Polybius is equally explicit as regards the personal qualifications necessary for a good historian, and in this respect too his practice is in close agreement with his theory. Without a personal knowledge of affairs a writer will inevitably distort the true relations and importance of events (xii. 28). Such experience would have saved accomplished and fluent Greek writers like Timaeus from many of their blunders (xii. 25a), but the shortcomings of Roman soldiers and senators like Q. Fabius Pictor show that it is not enough by itself. Equally indispensable is careful painstaking research. All available evidence must be collected, thoroughly sifted, soberly weighed, and, lastly, the historian must be animated by a sincere love of truth and a calm impartiality.
It is important to consider how far Polybius himself comes up to his standard. In his personal acquaintance with affairs, in the variety of his experience, and in his opportunities for forming a correct judgment on events he is without a rival among ancient historians. A great part of the period of which he treats fell within his own lifetime (iv. 2). He may just have remembered the battle of Cynoscephalae (197), and, as we have seen, he was actively engaged in the military and political affairs of the Achaean League. During his exile in Rome he was able to study the Roman constitution. and the peculiarities of the Roman temperament; he made the acquaintance of Roman senators, and became the intimate friend of the greatest Roman of the day. Lastly, he was able to survey with his own eyes the field on which the great struggle between Rome and Hannibal was fought out. He left Rome only to witness the crowning triumph of Roman arms in Africa, and to gain a practical acquaintance with Roman methods of government by assisting in the settlement of Achaea. When, in 146, his public life closed, he completed his preparation of himself for his great work by laborious investigations of archives and monuments, and by a careful personal examination of historical sites and scenes. To all this we must add that he was deeply read in the learning of his day, above all in the writings of earlier historians.
Of Polybius’s anxiety to get at the truth no better proof can be given than his conscientious investigation of original documents and monuments, and his careful study of geography and topography—both of them points in which his predecessors as well as his successor Livy, conspicuously failed. Polybius is careful constantly to remind us that he writes for those who are φιλομαθεῖς lovers of knowledge, with whom truth is the first consideration. He closely studied the bronze tablets in Rome on which were inscribed the early treaties concluded between Romans and Carthaginians.

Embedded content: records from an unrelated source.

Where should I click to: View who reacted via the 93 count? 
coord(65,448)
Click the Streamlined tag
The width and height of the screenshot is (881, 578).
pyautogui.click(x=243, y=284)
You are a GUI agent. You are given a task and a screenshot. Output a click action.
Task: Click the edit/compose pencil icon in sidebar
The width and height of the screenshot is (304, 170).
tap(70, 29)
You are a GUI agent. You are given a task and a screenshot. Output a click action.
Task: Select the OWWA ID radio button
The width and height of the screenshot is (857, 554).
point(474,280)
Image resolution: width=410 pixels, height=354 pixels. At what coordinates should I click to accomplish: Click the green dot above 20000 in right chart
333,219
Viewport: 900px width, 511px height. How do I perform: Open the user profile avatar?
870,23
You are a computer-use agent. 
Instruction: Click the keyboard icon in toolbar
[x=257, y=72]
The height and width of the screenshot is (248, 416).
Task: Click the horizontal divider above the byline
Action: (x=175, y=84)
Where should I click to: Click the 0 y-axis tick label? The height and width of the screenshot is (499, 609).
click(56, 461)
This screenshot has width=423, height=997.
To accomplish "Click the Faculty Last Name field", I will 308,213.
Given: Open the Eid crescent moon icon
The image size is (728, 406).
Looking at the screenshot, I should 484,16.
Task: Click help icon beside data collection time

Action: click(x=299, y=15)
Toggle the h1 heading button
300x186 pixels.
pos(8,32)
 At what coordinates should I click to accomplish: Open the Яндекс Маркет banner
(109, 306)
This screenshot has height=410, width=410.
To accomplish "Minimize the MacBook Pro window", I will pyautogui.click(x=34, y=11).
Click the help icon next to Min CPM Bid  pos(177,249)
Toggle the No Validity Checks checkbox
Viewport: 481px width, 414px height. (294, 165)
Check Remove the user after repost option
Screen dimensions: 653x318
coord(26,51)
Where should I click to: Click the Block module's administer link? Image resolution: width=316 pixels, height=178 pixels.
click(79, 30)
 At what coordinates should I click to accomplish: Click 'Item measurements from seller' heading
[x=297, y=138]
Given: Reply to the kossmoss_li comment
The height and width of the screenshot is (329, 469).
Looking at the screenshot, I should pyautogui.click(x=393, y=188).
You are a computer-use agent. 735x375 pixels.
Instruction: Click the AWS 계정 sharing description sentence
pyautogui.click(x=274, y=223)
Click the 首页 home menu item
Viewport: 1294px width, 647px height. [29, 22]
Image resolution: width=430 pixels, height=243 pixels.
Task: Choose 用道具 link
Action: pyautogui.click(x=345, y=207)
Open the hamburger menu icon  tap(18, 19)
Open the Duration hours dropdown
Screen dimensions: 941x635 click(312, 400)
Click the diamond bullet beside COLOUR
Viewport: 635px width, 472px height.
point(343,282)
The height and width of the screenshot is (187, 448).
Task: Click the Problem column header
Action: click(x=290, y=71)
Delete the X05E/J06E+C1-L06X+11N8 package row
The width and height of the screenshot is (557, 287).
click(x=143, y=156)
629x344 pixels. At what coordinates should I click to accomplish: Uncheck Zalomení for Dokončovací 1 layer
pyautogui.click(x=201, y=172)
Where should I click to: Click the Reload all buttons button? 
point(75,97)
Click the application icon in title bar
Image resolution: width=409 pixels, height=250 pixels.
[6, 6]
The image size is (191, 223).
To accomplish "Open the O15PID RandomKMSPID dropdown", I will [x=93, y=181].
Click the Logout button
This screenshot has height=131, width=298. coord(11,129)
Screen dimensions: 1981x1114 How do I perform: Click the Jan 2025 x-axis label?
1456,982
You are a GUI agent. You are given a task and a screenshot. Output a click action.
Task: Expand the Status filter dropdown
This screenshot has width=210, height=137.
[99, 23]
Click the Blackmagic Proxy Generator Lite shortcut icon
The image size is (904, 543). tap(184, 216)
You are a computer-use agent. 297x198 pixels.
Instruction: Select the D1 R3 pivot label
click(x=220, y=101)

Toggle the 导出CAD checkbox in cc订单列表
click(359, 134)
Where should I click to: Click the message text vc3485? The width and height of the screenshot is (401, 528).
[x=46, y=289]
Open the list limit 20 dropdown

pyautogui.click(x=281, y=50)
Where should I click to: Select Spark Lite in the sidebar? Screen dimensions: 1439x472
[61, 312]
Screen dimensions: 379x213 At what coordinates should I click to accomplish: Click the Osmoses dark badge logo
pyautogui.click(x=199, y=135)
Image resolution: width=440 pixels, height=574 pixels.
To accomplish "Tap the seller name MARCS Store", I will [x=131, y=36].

He quotes the actual language of the treaty which ended the First Punic War (i. 62), and of that between Hannibal and Philip of Macedon (vii. 9). In xvi. 15 he refers to a document which he had personally inspected in the archives at Rhodes, and in iii. 33 to the monument on the Lacinian promontory, recording the number of Hannibal’s forces. According to Dionysius, i. 17, he got his date for the foundation of Rome from a tablet in the pontifical archives. As instances of his careful attention to geography and topography we have not only the fact of his widely extended travels, from the African coast and the Pillars of Hercules in the west, to the Euxine and the coasts of Asia Minor in the east, but also the geographical and topographical studies scattered throughout his history.
Next to the duty of original research, Polybius ranks that of impartiality. Some amount of bias in favour of one’s own country may, he thinks, be pardoned as natural (xvi. 14); but it is unpardonable, he says, for the historian to set anything whatever above the truth. And on the whole, Polybius must be allowed here again to have practised what he preached. It is true that his affection for and pride in Arcadia appear in more than one passage (iv. 20, 21), as also does his dislike of the Aetolians (ii. 45, iv. 3, 16). His treatment of Aratus and Philopoemen, the heroes of the Achaean League, and of Cleomenes of Sparta, its most constant enemy, is perhaps open to severer criticism. Certainly Cleomenes does not receive full justice at his hands. Similarly his views of Rome and the Romans may have been influenced by his firm belief in the necessity of accepting the Roman supremacy as inevitable, and by his intimacy with Scipio. He had a deep admiration for the great republic, for her well-balanced constitution, for her military system, and for the character of her citizens. But just as his patriotism does not blind him to the faults and follies of his countrymen (xxxviii. 4, 5, 6), so he does not scruple to criticize Rome. He notices the incipient degeneracy of Rome after 146 (xviii. 35). He endeavours to hold the balance evenly between Rome and Carthage; he strongly condemns the Roman occupation of Sardinia as a breach of faith (iii. 28, 31); and he does full justice to Hannibal. Moreover, there can be no doubt that he sketched the Roman character in a masterly fashion.
His interest in the study of character and his skill in its delineation are everywhere noticeable. He believes, indeed, in an overruling fortune, which guides the course of events. It is fortune which has fashioned anew the face of the world in his own time (iv. 2), which has brought the whole civilized world into subjection to Rome (i. 4); and the Roman Empire itself is the most marvellous of her works (viii. 4). But under fortune not only political and geographical conditions but the characters and temperaments of nations and individuals play their part. The Romans had been fitted by their previous struggles for the conquest of the world (i. 63); they were chosen to punish the treachery of Philip of Macedon (xv. 4); and the greatest of them, Scipio himself, Polybius regards as the especial favourite of fortune (xxxii. 15; x. 5).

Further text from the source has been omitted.